The hospital smelled clean and disinfected. The smell reminded me of how our house smelled after Mrs. Breitling had cleaned it but other homely smells were missing, no coffee or tobacco, for instance. The nurse showed me around but the little ward kitchen was odourless and too white. Our kitchen at home was yellow and red; colours that made me feel warm, and even when no one was cooking, it smelled of spices and the green herbs my mother grew in pots and kept on the window cills.

The nurse told me that her name was Anne-Marie and that she would look after me in the daytime and that another nurse, called Josephine, would look after me at night. Anne-Marie told me that it was just about time for lunch and took me to the room where everyone ate their meals. Most of the tables and chairs were child-size but there were a few bigger ones for the nurses. The children in blue were crowding into the place by the time we arrived but to my intense disappointment they ignored me. Anne-Marie took me to a table, found me a place and told me to remember it. “This is your place, Anton,” she said, “Until you leave, this will be reserved for you.”
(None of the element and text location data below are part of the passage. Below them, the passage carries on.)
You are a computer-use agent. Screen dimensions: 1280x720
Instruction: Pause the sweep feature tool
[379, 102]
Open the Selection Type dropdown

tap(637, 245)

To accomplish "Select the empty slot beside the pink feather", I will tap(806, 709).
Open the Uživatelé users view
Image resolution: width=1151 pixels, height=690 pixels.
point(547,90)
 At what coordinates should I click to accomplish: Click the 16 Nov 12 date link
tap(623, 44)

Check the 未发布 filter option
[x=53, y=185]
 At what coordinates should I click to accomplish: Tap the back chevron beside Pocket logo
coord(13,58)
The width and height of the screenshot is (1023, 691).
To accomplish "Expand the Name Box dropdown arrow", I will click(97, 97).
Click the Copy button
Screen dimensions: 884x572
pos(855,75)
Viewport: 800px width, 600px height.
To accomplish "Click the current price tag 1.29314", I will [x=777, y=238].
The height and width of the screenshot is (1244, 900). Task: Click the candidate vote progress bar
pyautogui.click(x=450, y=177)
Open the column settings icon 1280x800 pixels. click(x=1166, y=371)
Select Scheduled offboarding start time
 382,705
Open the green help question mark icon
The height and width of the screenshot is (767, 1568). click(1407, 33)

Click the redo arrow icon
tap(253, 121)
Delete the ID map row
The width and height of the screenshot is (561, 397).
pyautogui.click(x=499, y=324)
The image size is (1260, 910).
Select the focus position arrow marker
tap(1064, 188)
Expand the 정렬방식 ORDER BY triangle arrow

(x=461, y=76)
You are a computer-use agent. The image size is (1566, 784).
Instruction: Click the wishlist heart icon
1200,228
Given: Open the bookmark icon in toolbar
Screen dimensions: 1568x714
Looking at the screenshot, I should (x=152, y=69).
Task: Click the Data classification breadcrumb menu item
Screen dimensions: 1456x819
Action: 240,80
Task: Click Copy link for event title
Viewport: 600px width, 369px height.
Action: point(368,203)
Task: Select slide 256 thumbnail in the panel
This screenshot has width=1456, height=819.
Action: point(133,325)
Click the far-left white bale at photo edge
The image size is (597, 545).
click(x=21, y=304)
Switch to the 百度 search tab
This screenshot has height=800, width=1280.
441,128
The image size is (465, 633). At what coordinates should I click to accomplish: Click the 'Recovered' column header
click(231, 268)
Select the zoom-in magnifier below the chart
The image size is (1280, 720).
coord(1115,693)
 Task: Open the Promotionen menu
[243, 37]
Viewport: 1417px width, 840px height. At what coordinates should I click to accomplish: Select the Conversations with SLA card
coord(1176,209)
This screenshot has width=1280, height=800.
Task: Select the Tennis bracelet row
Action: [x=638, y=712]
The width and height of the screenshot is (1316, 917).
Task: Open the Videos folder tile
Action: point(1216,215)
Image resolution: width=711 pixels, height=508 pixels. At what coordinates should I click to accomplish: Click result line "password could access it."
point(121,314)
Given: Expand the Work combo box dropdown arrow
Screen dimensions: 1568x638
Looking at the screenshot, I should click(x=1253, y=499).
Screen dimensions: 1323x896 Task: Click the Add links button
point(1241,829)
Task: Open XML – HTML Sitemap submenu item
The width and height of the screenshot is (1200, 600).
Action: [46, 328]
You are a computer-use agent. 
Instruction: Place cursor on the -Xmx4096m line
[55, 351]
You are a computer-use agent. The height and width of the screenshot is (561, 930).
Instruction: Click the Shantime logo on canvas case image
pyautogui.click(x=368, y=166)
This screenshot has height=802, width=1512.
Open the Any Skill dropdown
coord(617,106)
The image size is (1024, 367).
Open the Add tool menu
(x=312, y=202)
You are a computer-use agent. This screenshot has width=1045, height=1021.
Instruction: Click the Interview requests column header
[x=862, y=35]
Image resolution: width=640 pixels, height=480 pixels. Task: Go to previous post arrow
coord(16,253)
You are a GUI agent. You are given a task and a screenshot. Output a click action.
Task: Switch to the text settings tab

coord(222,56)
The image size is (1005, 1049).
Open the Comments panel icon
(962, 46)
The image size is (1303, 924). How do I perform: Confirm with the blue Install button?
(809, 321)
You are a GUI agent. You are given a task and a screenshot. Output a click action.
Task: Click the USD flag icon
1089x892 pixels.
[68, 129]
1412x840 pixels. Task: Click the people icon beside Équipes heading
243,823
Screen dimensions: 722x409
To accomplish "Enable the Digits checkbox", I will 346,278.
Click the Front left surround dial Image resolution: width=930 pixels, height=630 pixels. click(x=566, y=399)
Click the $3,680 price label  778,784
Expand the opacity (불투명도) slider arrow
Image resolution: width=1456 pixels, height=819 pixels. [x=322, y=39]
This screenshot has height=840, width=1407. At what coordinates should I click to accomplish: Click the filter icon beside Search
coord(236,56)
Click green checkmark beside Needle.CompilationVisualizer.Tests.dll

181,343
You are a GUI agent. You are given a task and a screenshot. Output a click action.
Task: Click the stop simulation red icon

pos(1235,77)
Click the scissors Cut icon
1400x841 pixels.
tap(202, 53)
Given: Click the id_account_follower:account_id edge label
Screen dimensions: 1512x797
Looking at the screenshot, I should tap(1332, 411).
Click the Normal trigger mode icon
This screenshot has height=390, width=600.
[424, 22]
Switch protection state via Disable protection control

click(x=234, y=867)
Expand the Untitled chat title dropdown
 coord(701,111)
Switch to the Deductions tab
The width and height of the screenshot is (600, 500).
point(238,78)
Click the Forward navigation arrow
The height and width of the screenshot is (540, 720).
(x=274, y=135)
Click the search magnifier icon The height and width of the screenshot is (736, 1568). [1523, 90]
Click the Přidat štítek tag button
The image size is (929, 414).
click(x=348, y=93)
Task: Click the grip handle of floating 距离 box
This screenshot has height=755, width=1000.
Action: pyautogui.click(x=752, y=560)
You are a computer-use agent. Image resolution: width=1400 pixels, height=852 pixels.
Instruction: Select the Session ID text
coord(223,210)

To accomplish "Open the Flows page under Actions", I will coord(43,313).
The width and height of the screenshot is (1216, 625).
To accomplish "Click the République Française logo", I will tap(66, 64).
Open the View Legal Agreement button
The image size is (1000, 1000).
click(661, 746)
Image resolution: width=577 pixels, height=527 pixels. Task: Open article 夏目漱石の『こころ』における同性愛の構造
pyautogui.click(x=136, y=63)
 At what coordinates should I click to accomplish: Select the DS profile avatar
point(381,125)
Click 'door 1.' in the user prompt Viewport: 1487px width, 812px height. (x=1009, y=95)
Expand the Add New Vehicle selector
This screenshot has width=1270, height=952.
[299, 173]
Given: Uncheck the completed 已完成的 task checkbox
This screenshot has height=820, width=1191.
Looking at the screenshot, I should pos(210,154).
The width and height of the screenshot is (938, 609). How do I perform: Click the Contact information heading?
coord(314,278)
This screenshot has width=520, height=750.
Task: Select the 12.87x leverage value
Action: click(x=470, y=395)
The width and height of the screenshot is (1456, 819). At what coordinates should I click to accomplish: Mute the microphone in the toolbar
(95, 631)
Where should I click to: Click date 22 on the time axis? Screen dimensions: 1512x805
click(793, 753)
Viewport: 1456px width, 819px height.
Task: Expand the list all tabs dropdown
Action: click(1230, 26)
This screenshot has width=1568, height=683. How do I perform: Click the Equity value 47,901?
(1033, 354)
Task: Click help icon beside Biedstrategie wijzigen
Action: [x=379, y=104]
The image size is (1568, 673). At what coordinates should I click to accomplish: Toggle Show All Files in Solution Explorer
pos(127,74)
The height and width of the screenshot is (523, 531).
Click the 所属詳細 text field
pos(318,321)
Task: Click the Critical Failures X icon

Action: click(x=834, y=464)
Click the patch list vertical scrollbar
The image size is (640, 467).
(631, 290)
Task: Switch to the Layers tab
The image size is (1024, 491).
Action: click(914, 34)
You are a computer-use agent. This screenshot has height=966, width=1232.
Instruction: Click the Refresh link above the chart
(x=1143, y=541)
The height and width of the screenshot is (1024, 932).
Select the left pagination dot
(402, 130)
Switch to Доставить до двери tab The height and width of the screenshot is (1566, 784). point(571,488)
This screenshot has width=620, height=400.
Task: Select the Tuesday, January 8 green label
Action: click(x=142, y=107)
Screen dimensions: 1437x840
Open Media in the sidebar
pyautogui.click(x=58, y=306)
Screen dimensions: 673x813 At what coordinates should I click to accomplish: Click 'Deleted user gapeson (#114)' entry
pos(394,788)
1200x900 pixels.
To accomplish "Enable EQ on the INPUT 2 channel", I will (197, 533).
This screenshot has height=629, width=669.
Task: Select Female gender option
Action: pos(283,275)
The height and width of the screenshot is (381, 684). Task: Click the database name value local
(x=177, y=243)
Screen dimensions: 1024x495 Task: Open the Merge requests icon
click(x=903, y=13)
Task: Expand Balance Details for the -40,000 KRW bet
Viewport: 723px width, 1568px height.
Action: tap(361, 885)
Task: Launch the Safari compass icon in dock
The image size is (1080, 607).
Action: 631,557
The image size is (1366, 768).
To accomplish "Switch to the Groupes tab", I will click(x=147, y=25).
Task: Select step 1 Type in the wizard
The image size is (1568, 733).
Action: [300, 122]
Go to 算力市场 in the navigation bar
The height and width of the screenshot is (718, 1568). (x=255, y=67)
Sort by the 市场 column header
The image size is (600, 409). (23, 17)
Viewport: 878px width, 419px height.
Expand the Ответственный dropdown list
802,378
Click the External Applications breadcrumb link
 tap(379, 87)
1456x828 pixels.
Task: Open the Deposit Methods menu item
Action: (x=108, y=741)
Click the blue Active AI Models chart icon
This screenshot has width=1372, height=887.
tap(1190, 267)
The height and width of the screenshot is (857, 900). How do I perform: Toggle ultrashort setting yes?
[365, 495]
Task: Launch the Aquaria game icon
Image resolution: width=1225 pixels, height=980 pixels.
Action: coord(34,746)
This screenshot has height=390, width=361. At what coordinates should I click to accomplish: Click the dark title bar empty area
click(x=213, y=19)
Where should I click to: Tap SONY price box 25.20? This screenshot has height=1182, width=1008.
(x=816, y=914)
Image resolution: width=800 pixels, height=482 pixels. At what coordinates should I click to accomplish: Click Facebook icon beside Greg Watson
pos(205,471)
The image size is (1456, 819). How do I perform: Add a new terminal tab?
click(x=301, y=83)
I liked the food. We had a stew of meat and vegetables which tasted warm and smooth and which almost filled me up but when I saw that there was apple-strudel for pudding, I found my appetite again and took a big piece because, next to gooseberries and custard, strudel was my favourite pudding. I took a big mouthful and savoured it. At home my mother always told me to chew everything seven times and then swallow. But I loved the rich cinnamony taste of strudel too much to do that with it. I looked over my shoulder at Anne-Marie; she just smiled at me and said nothing about chewing or swallowing. I relaxed and chewed slowly and lightly, just letting the strudel disintegrate in my mouth before swallowing small amounts of it.

After lunch we were all taken to our wards for an afternoon rest. As I fell asleep, I felt warm and easy in my mind and I remember thinking that I didn’t mind too much about being in hospital.